▸ **What the task requires**
When the line with "Open the 'hier ansehen' coronavirus link" comes up, set it down and every later line to the end of the data, exactly and without pictures.

╔══

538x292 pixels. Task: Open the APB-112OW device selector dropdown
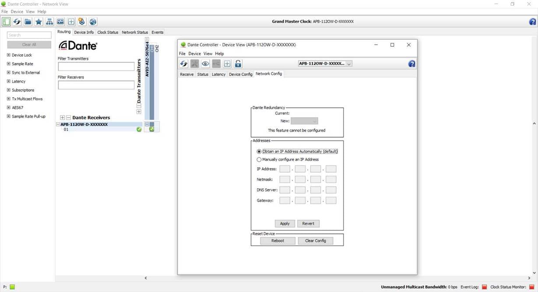point(325,63)
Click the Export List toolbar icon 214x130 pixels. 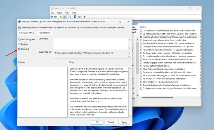click(x=70, y=17)
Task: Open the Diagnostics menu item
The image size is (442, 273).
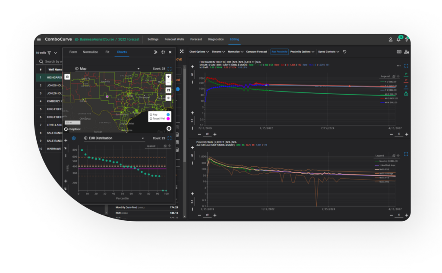Action: pos(216,39)
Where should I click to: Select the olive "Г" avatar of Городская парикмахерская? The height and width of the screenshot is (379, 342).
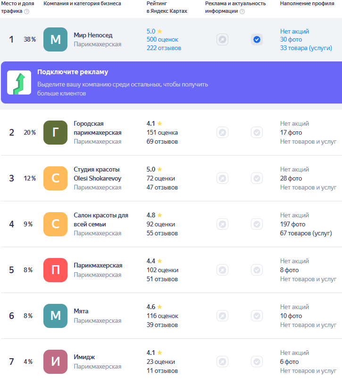(56, 133)
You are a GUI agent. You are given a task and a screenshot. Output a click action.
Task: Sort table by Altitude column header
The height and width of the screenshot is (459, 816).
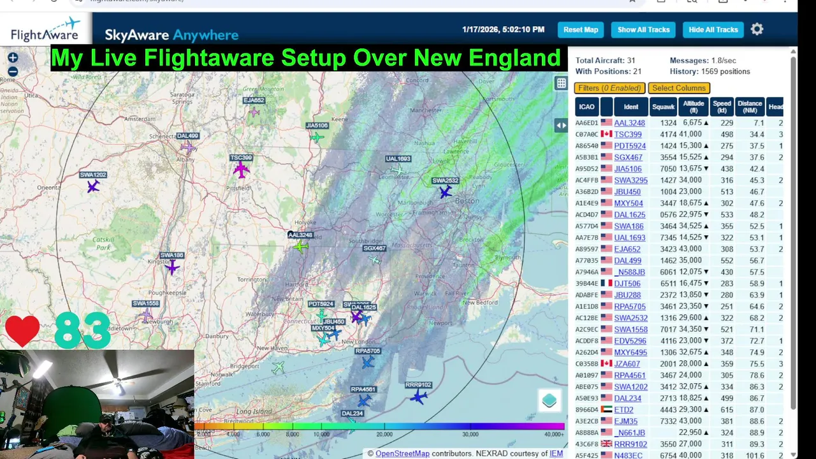click(694, 106)

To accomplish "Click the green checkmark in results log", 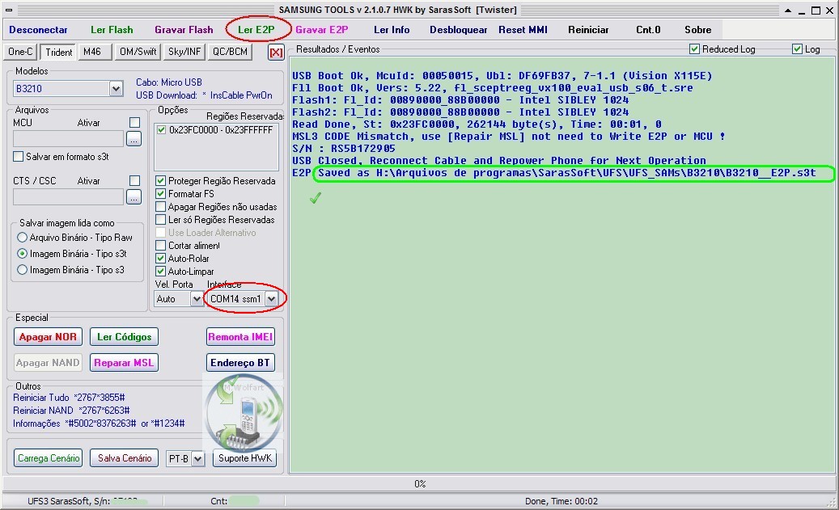I will click(x=316, y=198).
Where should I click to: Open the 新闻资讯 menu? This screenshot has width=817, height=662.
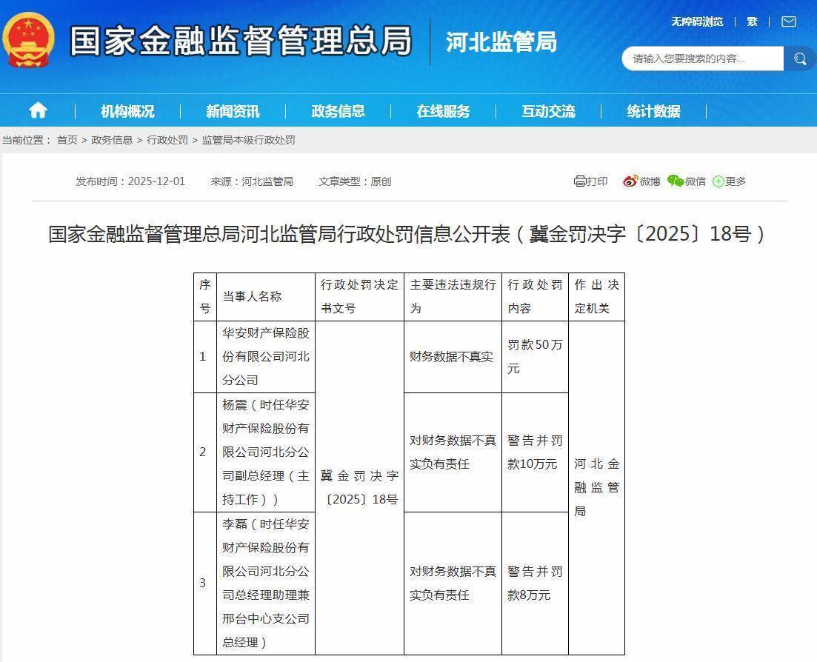click(233, 111)
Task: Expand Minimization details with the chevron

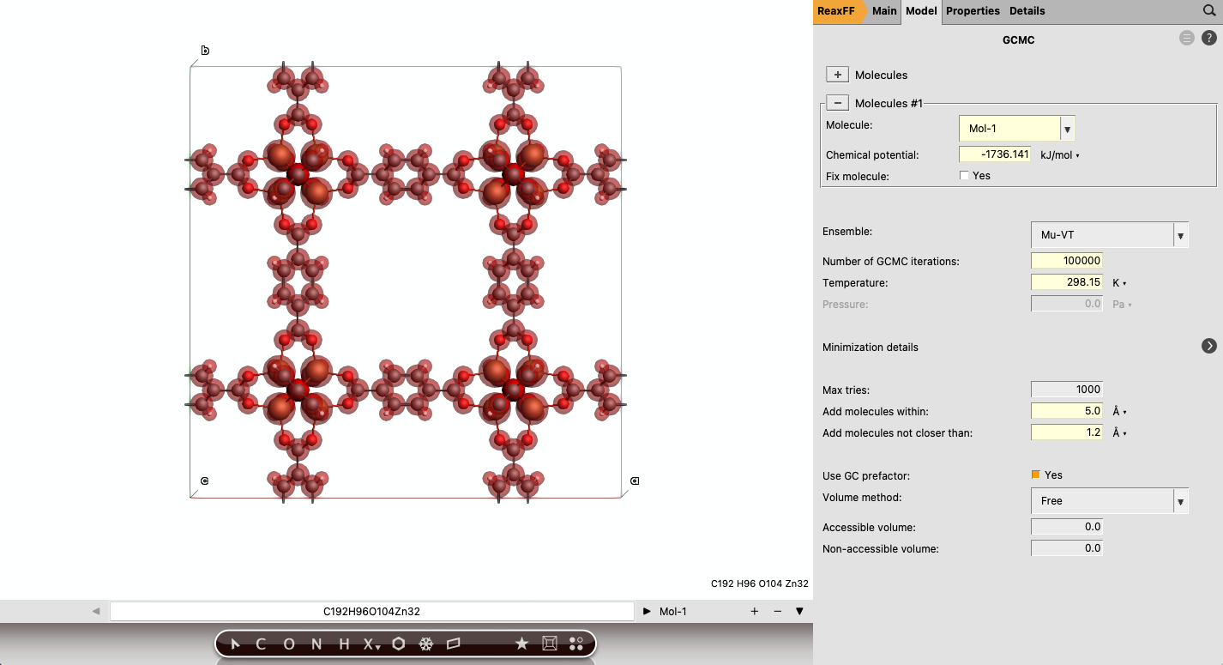Action: tap(1208, 346)
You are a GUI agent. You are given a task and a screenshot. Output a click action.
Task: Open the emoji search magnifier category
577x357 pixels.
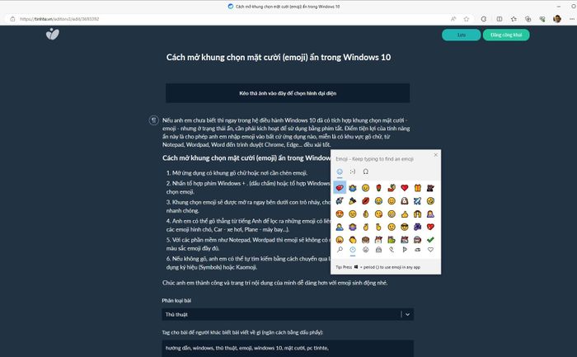[340, 250]
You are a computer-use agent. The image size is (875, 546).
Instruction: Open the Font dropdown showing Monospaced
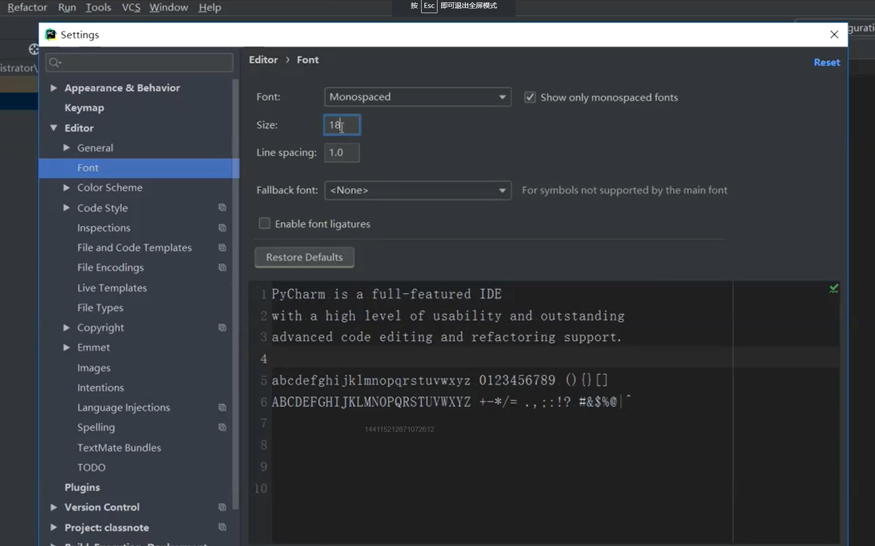coord(417,97)
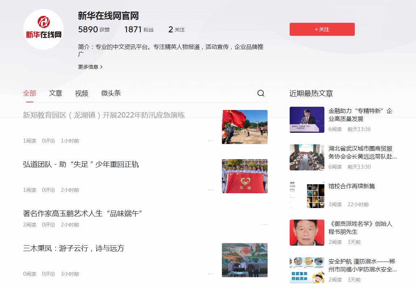Select the 微头条 tab
Viewport: 416px width, 288px height.
111,93
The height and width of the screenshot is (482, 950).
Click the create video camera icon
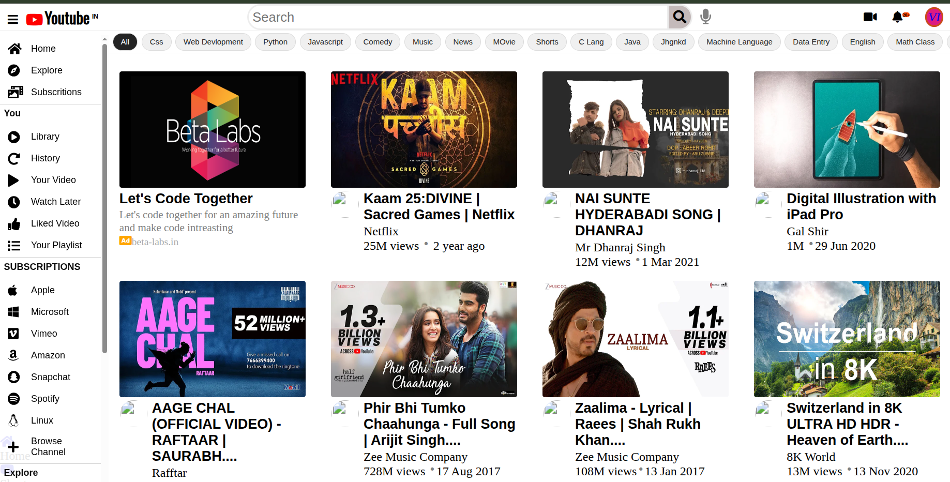click(870, 17)
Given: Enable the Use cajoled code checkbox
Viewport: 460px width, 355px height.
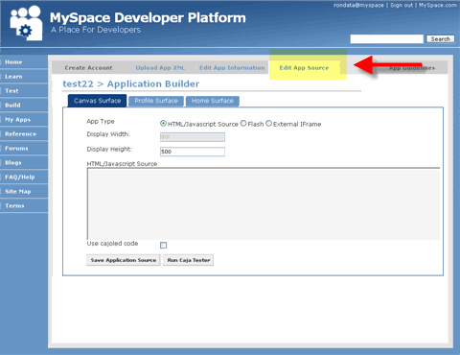Looking at the screenshot, I should click(x=163, y=246).
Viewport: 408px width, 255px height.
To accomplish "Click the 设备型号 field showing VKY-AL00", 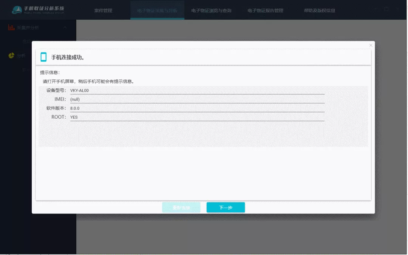I will [197, 91].
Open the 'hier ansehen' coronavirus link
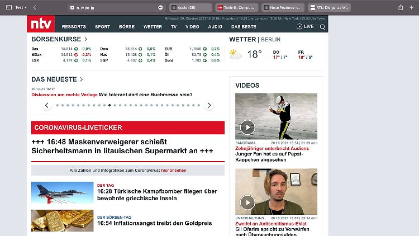419x236 pixels. tap(174, 170)
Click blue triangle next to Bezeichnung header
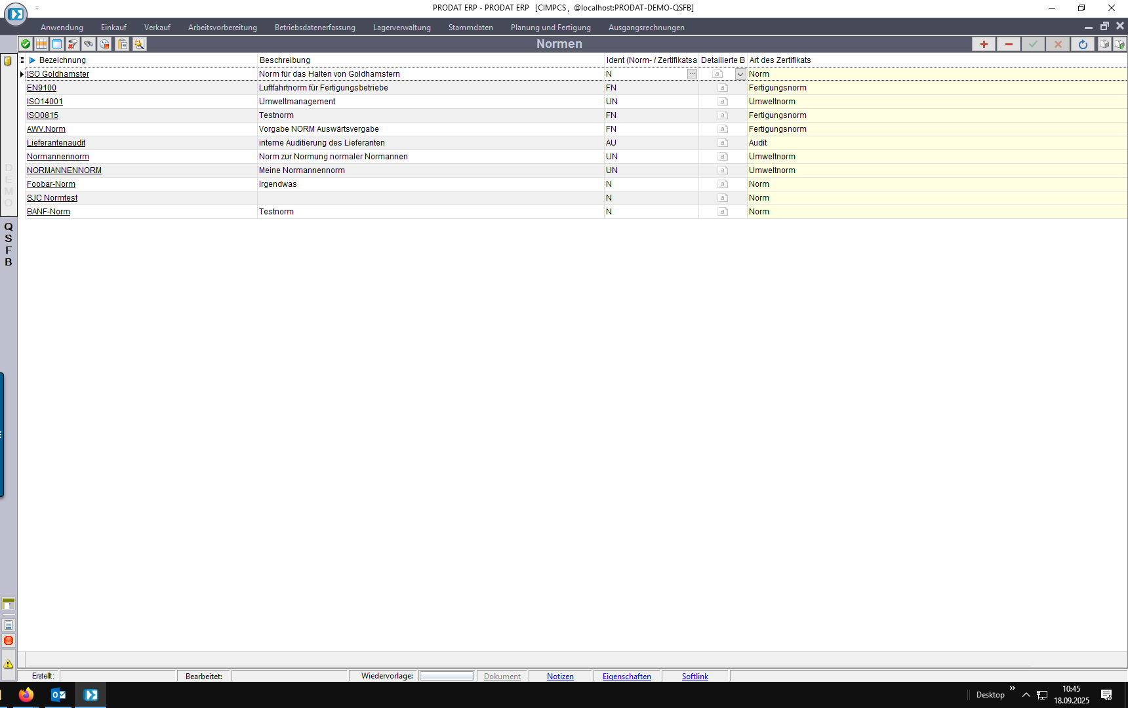 tap(32, 60)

╚══

▸ **Response to this exercise**
Open the 'hier ansehen' coronavirus link
419x236 pixels. tap(174, 170)
Click blue triangle next to Bezeichnung header
 tap(32, 60)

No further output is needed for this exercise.